The Brief:
Habeas, a Sydney-born legal AI, is winning over top silks and GCs who found global platforms too generic or too expensive.
Built exclusively for Australian law from day one, it is making a case that jurisdiction-specific AI has a real edge.
Most legal AI has been built overseas, then pointed at Australia.
The pitch is global scale. But for many Aussie practitioners, that means a tool built for another market, retrofitted to local law. Features arrive late. The tone isn’t quite right. The citations don’t go deep enough. And the price tag is hard to justify.
Habeas is doing it differently.
Will McCartney founded Habeas in Sydney in 2023 with a straightforward observation: the tools being built for Australian lawyers weren’t really being built with them.
The off-the-shelf problem
The first wave of legal AI was about coverage. Get something secure, deployed across the team, that broadly worked. Box ticked. But the tools deployed here were mostly built somewhere else first.
Global platforms are built globally. Australian rollouts are often a line item on a product roadmap, with features developed in one market arriving here 12 months later. A tool optimised for somewhere else will feel like it, even if the underlying model is strong.
Australia deserves AI that was built for Australia.
That’s why the Habeas team spent years doing the unglamorous work — sitting with Aussie lawyers and feeding their feedback directly into the product.
“It’s not just the law they consult on. It’s how they think about the law, the traditional frameworks, how a document should be drafted. All those things compound,” he says.
The result is a platform built on Australian case law, legislation and legal documents, semantically enriched so the system understands the relationships between authorities.
Legal search is the obvious starting point.
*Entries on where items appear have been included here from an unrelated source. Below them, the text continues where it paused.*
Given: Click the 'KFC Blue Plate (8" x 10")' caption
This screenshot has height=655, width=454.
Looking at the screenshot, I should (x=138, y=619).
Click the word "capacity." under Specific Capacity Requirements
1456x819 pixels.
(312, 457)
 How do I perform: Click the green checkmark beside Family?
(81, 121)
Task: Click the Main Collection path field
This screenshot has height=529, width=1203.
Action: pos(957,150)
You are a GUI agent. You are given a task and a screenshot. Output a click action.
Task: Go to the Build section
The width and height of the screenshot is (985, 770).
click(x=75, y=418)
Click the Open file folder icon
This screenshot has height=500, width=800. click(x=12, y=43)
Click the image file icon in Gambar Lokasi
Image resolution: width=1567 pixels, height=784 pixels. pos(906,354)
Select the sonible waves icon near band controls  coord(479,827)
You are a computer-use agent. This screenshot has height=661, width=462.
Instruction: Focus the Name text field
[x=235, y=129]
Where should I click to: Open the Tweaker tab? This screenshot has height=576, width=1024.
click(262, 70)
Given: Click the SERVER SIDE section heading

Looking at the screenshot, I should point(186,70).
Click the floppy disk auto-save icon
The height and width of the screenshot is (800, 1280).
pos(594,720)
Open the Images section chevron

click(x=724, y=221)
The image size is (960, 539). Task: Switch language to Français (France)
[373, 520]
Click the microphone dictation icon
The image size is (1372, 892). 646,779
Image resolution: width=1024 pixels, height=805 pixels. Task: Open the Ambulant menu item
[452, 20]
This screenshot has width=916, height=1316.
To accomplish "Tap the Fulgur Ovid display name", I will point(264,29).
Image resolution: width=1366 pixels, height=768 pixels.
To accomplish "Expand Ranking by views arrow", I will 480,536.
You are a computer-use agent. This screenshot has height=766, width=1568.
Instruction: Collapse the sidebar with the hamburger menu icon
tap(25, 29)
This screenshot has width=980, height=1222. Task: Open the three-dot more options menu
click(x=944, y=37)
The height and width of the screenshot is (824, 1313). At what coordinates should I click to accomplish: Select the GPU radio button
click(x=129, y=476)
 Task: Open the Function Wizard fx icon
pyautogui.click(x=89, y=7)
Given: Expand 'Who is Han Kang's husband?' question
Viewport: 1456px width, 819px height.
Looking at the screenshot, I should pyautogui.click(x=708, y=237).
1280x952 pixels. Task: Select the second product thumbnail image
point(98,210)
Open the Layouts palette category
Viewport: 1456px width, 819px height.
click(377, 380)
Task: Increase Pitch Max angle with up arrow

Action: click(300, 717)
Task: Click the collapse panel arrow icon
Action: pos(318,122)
Natural-language queries answered with genuine analysis rather than a list of links. Think AustLII, but conversational, with every answer cited to the subparagraph. Practitioners can trace exactly which judgment was pulled and which judge wrote it.
The product goes further.
Habeas drafts documents against Australian conventions, correctly styled, exportable to Word, with a precedent bank behind them.
For complex litigation it reads, analyses and interrogates the documents a practitioner uploads — whether pleadings, contracts or a brief — surfacing what matters in material that would take hours to work through by hand. It also takes voice dictation, so a barrister can think out loud and have it captured in usable form.
Each piece is designed for how Australian legal work is actually done, rather than adapted from a template built elsewhere.
The effect is less a faster search engine and more a single workspace where a matter can move from first question to finished document.
Where it’s landing
The results are showing up at the top end of the profession.
At the bar, the use case is concrete. A silk preparing for a substantial commercial matter can upload pleadings, surface paragraphs exposed to a strike-out application, and stress-test arguments against the other side’s submissions. Barristers from top floors on Phillip St, as well as the Vic Bar, are adopting Habeas into daily workflows.
In-house, the appeal is productivity and judgment. A general counsel at a Series B startup had been spending five figures monthly on external counsel and had tried the platforms everyone recommended before settling on Habeas.
What she values is a thought partner that can take on a complex range of strategic research questions. She describes it as a “law firm in your pocket” — something that engages with the actual complexity of the matter in front of her.
Neither user wanted a tool that simply returned results faster. They wanted one that understood the work.
The globals have the capital and the brand. Habeas has something that’s harder to replicate: a product built from the ground up for this market.